As the years pass and the market matures, Chinese consumers are growing more sophisticated about cars and their tastes are evolving. Many have already purchased a first, entry-level car and will be ready to upgrade to newer and better models. To succeed in this more demanding environment, automakers must better understand what their customers want, and how their expectations differ from region to region and from auto-body-type segment to segment. In this way, the Chinese car market is becoming more like that of North American, Europe, and Japan and perhaps even more complex, given the many regional and segment differences. To address the need for deeper insights, McKinsey has developed detailed demand forecasts through 2020 of Chinese auto customers by region and segment. In the analysis, we identified fundamental drivers for demand growth such as increasing urbanization, rising household income, low car penetration rates, and infrastructure improvements.

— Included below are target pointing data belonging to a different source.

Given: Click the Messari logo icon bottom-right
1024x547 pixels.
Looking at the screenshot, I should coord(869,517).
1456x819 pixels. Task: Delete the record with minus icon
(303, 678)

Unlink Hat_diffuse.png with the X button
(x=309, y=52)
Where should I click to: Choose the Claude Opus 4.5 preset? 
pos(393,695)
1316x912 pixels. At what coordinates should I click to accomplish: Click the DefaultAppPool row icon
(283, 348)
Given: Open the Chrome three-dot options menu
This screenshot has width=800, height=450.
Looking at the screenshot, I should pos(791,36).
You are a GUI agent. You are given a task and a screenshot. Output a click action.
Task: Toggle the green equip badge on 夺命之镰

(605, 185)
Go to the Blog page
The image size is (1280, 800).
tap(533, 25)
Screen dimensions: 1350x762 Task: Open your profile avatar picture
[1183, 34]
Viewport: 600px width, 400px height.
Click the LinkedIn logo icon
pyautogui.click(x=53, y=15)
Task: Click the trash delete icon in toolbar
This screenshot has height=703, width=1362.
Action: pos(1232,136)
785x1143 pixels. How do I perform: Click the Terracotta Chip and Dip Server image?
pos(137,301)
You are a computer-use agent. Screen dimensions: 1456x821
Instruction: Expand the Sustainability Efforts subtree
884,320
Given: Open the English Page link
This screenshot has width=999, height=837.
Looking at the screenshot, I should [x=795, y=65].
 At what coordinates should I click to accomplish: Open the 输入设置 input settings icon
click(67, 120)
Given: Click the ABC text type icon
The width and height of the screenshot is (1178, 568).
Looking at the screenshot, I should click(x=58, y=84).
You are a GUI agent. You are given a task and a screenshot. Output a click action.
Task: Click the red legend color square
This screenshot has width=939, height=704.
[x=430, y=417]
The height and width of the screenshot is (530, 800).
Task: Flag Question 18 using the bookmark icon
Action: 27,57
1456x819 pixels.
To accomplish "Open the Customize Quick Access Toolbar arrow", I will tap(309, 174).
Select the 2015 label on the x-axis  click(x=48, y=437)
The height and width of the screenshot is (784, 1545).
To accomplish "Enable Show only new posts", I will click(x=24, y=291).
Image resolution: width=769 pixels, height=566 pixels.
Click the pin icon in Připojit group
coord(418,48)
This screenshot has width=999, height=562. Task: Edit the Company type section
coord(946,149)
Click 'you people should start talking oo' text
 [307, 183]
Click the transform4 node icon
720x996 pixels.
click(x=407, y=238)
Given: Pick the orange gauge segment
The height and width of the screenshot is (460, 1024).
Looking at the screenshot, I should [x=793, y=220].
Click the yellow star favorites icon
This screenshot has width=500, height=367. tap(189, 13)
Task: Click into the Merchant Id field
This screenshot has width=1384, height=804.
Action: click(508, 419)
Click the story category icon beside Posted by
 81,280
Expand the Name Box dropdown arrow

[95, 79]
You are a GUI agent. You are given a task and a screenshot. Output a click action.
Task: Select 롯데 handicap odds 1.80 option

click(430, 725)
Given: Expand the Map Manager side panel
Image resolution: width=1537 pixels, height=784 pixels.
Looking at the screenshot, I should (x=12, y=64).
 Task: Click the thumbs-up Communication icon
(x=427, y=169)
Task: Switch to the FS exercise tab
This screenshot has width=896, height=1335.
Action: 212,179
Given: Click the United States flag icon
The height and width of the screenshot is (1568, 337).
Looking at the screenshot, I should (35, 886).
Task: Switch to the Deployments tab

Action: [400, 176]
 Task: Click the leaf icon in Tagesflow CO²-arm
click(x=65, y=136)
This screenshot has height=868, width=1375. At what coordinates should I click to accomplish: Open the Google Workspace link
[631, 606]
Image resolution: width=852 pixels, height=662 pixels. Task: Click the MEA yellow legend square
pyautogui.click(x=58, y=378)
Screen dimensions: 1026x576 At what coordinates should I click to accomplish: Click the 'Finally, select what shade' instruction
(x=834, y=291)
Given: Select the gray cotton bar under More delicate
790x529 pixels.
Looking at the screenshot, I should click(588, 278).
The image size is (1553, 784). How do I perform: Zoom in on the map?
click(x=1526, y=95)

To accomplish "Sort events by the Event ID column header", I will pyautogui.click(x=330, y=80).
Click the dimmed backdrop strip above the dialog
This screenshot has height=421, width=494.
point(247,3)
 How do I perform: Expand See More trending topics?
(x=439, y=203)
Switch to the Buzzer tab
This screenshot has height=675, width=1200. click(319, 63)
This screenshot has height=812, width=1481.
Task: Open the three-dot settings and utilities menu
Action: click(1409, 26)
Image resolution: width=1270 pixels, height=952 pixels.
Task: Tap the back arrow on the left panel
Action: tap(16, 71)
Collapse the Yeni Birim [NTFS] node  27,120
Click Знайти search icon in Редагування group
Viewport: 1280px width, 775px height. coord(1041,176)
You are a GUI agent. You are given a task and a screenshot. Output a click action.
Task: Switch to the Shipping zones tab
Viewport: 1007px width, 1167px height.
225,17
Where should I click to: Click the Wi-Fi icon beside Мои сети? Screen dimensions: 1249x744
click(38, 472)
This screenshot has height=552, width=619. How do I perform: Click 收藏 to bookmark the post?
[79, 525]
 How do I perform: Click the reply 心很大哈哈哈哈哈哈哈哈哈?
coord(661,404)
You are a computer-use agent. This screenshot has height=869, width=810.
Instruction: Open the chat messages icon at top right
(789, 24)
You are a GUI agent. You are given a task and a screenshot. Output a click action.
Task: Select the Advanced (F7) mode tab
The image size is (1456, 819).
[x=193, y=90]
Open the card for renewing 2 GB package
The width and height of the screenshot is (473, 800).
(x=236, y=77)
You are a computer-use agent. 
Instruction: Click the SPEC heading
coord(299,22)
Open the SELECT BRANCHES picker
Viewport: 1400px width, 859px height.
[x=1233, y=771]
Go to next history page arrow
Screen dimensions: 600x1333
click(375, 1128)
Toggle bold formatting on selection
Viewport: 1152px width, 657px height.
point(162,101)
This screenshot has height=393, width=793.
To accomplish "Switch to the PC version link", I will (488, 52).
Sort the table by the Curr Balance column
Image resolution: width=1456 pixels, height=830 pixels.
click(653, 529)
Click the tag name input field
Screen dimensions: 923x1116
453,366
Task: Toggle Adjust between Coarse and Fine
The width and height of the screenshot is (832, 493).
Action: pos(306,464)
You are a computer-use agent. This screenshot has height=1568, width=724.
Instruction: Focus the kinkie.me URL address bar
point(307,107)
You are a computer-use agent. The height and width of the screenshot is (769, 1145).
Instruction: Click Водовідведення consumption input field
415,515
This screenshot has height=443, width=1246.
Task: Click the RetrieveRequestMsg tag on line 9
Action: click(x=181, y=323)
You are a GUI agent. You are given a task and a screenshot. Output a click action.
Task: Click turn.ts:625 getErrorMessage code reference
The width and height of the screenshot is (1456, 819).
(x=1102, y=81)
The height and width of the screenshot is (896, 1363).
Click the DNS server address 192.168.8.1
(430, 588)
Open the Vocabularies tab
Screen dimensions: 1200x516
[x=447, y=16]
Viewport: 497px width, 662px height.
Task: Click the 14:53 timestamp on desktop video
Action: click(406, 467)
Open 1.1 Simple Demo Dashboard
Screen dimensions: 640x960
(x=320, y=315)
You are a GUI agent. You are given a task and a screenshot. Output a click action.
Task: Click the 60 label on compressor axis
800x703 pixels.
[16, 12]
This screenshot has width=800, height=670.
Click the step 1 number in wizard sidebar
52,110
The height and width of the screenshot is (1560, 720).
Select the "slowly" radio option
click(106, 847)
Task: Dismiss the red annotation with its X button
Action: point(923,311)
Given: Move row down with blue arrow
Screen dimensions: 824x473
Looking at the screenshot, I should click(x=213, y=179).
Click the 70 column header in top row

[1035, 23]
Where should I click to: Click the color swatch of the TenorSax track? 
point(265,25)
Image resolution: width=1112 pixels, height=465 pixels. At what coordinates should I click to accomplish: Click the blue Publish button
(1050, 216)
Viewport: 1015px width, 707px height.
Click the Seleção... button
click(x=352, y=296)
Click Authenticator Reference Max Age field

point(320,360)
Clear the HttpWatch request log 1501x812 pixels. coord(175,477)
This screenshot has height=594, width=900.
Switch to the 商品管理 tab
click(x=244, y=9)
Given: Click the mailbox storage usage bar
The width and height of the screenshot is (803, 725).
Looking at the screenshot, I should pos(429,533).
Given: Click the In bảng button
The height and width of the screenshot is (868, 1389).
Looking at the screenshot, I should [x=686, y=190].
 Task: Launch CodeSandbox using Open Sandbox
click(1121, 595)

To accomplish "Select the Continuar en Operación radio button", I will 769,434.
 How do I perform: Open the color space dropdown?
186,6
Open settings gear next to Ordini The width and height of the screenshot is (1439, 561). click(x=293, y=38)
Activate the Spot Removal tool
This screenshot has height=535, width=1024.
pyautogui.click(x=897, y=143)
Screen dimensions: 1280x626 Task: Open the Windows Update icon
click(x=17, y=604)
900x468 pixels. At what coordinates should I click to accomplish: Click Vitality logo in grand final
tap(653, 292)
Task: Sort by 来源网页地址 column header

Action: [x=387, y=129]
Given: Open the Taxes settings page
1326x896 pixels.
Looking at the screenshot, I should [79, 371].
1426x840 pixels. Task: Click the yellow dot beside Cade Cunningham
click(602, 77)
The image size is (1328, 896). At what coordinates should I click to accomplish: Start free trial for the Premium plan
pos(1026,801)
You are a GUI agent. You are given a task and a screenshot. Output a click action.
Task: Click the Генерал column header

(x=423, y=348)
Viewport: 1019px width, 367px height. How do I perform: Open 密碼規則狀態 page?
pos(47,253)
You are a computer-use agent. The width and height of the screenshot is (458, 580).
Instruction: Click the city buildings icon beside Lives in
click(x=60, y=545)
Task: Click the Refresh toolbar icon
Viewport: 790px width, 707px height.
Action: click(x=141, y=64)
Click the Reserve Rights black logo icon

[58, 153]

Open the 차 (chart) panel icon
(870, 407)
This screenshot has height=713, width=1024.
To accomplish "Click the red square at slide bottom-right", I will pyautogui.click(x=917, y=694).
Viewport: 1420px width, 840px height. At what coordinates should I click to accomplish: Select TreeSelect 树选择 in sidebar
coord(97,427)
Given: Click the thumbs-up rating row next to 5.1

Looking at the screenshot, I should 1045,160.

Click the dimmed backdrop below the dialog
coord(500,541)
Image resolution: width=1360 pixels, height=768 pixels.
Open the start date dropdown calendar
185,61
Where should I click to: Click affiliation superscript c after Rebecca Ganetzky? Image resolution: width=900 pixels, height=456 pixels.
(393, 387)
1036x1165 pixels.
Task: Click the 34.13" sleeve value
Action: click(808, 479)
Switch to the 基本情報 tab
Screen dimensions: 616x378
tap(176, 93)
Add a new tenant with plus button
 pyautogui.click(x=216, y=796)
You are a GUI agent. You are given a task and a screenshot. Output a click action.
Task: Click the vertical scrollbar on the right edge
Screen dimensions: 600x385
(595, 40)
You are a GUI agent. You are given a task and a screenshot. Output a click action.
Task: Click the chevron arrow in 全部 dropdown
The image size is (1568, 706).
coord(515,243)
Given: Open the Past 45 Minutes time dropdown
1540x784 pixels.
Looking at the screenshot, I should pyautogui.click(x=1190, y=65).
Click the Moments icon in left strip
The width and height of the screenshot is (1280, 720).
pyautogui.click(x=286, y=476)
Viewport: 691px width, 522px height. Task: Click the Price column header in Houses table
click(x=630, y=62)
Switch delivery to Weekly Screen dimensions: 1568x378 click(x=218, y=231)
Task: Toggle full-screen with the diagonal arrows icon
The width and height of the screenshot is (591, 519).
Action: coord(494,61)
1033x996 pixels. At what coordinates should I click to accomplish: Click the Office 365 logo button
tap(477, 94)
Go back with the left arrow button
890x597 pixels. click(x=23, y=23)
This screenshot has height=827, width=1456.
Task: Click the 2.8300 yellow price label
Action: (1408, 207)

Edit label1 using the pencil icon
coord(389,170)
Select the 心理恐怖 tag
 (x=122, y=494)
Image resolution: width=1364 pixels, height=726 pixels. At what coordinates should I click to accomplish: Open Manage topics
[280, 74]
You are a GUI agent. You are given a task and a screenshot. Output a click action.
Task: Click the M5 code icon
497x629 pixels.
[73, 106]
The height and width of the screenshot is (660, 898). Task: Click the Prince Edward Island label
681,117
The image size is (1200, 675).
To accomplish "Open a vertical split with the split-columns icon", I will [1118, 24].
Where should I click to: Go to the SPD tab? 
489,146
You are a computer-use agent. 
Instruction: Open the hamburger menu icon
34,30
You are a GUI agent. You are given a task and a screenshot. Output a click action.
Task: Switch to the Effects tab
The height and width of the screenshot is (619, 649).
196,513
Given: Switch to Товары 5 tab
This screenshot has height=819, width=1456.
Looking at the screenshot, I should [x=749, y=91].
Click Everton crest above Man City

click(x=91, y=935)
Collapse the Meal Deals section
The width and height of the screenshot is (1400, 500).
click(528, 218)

The following trends will shape the Chinese auto market in the next 10 years, according to our analysis:

Going bigger: Sales of sport utility vehicles (SUVs) will triple, although sedans will remain the largest segment

Trading up: There will be more second-time buyers, and they will buy more high-priced cars

High volatility: The volatile growth rates for new cars observed over the last two decades are likely to continue

Regional differences: Consumer behavior by region and car-model preference will vary greatly

Our findings, detailed in this report, have significant implications for automakers. For example, they will have to place their bets on specific market segments and decide in which city clusters they should focus their efforts to take advantage of the “going bigger” and “trading up” trends. They will also have to be agile and flexible to react to the market volatility.